------ Information provided

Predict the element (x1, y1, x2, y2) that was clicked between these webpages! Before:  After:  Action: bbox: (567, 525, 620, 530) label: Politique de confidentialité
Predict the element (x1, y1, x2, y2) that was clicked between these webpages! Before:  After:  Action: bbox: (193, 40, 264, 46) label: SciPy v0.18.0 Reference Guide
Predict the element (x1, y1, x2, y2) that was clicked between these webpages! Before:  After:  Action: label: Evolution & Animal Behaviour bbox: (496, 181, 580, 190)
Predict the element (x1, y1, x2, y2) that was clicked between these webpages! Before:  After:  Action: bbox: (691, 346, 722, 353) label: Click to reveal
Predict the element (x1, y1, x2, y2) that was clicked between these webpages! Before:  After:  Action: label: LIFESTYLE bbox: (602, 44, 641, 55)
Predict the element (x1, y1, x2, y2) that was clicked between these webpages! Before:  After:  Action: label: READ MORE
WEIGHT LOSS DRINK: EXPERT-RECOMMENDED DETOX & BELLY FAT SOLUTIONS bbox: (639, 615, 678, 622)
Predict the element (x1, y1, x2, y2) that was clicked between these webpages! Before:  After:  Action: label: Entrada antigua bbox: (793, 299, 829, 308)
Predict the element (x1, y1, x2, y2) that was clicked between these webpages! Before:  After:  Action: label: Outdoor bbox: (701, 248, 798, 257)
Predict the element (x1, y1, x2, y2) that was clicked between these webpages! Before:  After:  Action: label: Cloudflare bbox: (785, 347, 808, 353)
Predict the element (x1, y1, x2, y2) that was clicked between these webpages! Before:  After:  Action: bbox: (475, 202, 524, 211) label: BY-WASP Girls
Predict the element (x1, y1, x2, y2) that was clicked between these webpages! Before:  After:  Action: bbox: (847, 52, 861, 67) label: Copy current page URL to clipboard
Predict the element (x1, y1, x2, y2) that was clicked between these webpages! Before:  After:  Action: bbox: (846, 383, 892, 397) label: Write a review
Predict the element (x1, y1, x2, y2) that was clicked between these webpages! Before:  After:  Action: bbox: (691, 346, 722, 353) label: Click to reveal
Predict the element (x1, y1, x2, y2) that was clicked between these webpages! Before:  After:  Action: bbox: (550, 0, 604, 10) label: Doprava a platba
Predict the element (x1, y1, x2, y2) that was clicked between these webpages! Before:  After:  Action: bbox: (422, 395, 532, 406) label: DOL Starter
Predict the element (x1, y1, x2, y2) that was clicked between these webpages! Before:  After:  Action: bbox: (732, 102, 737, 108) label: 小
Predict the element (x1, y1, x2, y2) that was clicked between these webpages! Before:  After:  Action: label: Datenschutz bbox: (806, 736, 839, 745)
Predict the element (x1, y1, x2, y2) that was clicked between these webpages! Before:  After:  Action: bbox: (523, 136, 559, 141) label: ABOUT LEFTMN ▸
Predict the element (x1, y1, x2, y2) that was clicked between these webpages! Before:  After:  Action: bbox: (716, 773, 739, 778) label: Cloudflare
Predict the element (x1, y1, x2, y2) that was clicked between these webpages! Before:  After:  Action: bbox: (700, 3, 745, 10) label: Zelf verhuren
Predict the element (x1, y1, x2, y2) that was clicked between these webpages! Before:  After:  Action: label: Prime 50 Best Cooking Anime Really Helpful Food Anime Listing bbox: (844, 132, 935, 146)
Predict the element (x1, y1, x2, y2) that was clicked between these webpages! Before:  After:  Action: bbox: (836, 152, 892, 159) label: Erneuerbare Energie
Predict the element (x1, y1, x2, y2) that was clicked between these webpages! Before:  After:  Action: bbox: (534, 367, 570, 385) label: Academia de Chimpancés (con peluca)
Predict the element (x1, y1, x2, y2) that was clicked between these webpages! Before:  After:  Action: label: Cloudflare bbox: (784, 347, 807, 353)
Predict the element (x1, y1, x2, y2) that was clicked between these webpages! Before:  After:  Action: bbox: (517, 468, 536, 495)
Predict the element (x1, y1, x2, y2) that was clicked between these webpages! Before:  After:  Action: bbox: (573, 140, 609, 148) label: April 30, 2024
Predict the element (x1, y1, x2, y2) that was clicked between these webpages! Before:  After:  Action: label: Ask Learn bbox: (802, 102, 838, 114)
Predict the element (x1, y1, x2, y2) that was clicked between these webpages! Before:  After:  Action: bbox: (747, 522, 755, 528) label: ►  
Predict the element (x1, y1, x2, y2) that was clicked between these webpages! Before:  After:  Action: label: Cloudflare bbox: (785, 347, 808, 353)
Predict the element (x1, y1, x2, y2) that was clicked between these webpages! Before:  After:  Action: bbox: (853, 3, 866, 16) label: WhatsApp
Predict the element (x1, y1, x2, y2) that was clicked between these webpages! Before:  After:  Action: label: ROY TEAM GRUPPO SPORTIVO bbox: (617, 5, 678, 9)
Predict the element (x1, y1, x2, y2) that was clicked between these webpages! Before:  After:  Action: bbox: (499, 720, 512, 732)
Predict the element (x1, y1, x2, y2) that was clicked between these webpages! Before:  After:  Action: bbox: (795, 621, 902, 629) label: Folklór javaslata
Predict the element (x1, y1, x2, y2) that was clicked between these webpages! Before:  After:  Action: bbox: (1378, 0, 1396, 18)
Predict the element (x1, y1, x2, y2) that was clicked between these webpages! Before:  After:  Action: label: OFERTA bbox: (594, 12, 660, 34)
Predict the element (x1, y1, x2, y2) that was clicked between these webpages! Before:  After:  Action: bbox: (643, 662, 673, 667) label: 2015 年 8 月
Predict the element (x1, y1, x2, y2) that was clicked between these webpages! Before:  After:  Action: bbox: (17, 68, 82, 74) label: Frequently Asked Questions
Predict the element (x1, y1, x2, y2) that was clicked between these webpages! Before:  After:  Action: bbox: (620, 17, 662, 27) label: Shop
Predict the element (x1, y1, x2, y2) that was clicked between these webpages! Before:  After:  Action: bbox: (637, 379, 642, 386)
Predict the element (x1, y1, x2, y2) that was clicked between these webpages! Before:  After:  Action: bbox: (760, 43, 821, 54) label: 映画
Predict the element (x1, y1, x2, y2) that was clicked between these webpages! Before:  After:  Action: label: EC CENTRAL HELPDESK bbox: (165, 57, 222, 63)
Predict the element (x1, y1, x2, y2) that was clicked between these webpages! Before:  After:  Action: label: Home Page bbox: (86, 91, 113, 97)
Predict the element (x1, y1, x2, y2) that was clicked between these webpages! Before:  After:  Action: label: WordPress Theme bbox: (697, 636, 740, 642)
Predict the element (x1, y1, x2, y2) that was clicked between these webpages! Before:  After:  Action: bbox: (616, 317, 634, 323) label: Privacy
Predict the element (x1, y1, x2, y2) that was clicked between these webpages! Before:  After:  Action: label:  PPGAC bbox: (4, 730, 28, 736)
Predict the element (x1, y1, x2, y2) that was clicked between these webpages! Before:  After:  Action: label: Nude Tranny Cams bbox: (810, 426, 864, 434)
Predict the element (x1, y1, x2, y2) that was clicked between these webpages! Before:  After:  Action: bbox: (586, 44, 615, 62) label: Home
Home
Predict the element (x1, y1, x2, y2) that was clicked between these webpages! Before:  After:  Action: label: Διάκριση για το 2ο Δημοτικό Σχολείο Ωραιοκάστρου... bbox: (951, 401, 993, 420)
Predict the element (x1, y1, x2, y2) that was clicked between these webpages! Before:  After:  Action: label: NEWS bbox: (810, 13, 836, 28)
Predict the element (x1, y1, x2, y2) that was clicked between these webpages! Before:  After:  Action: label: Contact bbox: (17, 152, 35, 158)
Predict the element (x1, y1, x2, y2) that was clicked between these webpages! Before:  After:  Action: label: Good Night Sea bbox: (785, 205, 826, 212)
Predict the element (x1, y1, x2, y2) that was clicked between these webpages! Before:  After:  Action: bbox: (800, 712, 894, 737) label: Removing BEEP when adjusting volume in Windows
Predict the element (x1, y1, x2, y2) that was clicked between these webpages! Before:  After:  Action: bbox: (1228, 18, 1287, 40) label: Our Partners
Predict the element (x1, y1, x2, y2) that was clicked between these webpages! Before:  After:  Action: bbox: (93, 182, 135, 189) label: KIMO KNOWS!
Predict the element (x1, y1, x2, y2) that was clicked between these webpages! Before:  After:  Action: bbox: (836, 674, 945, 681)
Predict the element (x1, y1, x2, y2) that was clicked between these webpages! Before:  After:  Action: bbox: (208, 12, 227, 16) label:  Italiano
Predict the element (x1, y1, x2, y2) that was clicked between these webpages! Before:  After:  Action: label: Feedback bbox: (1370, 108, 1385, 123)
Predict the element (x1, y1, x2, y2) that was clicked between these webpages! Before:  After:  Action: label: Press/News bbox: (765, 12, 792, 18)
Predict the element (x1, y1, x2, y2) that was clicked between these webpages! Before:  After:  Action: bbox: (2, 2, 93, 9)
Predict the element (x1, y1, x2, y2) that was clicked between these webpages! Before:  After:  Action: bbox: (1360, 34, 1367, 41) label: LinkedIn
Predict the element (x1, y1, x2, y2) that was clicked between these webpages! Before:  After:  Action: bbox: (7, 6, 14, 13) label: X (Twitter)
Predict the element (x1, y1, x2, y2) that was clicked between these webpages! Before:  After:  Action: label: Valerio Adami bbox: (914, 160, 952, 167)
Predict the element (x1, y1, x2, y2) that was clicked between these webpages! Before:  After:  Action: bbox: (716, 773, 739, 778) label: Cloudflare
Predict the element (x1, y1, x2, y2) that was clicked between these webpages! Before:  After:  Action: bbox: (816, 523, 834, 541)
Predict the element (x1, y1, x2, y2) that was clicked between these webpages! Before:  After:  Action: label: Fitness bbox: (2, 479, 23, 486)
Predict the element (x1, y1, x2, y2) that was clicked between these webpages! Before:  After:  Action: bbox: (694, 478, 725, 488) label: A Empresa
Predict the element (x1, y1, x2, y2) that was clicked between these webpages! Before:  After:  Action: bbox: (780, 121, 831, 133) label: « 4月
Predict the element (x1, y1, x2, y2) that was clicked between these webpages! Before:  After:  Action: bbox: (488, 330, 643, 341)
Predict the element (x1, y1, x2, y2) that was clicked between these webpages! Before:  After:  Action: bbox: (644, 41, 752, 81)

------------

Update the items from the line with "URL to clipboard" up to and including the line with "label: DOL Starter", replacing "webpages" with "web pages" and leaving everything else unchanged.

Exercise response:
Predict the element (x1, y1, x2, y2) that was clicked between these web pages! Before:  After:  Action: bbox: (847, 52, 861, 67) label: Copy current page URL to clipboard
Predict the element (x1, y1, x2, y2) that was clicked between these web pages! Before:  After:  Action: bbox: (846, 383, 892, 397) label: Write a review
Predict the element (x1, y1, x2, y2) that was clicked between these web pages! Before:  After:  Action: bbox: (691, 346, 722, 353) label: Click to reveal
Predict the element (x1, y1, x2, y2) that was clicked between these web pages! Before:  After:  Action: bbox: (550, 0, 604, 10) label: Doprava a platba
Predict the element (x1, y1, x2, y2) that was clicked between these web pages! Before:  After:  Action: bbox: (422, 395, 532, 406) label: DOL Starter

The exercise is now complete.